- Coat of arms
- Coordinates (Suszec): 50°2′N 18°48′E﻿ / ﻿50.033°N 18.800°E
- Country: Poland
- Voivodeship: Silesian
- County: Pszczyna
- Seat: Suszec

Area
- • Total: 75.63 km^{2} (29.20 sq mi)

Population (2019-06-30)
- • Total: 12,331
- • Density: 160/km^{2} (420/sq mi)
- Website: http://www.suszec.pl

= Gmina Suszec =

Gmina Suszec is a rural gmina (administrative district) in Pszczyna County, Silesian Voivodeship, in southern Poland. Its seat is the village of Suszec, which lies approximately 13 km north-west of Pszczyna and 28 km south-west of the regional capital Katowice.

The gmina covers an area of 75.63 km2, and as of 2019 its total population is 12,331.

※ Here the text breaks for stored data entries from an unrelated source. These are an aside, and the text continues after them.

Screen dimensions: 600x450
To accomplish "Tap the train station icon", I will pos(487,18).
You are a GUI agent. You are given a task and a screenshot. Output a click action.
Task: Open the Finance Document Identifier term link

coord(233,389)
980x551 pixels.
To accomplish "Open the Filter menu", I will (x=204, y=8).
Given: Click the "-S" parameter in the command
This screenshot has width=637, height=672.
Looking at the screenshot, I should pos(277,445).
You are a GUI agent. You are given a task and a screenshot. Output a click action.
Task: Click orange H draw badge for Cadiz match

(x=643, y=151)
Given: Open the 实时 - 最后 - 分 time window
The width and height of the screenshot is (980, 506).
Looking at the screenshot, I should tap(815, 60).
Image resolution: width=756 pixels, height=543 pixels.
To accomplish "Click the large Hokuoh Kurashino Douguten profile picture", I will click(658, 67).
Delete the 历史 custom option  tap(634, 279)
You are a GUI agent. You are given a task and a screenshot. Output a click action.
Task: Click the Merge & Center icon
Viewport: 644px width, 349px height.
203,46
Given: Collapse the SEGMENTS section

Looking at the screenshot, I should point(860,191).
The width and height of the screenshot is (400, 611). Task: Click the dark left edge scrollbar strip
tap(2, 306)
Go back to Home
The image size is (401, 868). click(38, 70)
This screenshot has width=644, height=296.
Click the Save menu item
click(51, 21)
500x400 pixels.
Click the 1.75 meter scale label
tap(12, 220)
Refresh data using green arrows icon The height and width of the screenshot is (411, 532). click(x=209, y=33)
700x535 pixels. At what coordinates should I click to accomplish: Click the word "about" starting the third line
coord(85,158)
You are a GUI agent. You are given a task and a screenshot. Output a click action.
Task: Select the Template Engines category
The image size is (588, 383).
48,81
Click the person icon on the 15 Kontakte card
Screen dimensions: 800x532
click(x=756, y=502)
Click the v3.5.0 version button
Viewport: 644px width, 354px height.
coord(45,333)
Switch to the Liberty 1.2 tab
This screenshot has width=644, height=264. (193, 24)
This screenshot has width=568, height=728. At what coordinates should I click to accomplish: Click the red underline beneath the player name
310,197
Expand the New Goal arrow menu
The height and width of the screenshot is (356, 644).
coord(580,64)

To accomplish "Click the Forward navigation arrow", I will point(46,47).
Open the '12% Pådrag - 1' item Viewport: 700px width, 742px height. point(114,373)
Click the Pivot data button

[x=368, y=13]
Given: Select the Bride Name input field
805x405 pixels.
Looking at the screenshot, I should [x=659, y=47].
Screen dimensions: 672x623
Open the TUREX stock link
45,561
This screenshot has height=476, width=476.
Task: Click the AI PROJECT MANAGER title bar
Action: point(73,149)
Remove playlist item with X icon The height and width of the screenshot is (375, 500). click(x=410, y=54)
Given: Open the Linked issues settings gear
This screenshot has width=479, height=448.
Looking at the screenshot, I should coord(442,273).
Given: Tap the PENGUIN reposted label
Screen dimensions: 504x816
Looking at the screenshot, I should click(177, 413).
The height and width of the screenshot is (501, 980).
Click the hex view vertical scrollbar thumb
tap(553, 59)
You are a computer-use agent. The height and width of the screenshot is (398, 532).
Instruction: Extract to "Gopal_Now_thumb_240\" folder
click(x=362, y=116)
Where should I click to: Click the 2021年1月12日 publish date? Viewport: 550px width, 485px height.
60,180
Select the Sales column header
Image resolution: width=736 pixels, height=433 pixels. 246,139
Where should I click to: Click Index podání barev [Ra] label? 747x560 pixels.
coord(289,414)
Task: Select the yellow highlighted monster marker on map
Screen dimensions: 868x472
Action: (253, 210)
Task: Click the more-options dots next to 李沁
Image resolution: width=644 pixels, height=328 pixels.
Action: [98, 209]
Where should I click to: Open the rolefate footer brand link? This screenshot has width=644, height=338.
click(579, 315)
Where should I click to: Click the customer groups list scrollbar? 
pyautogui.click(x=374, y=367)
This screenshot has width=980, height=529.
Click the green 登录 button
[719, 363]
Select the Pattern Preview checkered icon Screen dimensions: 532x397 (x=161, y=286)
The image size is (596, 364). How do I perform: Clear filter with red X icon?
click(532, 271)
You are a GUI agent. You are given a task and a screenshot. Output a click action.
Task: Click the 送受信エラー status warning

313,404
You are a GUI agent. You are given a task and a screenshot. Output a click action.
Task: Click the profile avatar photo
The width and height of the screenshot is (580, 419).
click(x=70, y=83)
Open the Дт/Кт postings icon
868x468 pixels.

The gmina contains part of the protected area called Rudy Landscape Park.

==Villages==
Gmina Suszec contains the villages and settlements of Kobielice, Kryry, Mizerów, Radostowice, Rudziczka, and Suszec.

==Neighbouring gminas==
Gmina Suszec is bordered by the towns of Orzesze and Żory, and by the gminas of Kobiór, Pawłowice and Pszczyna.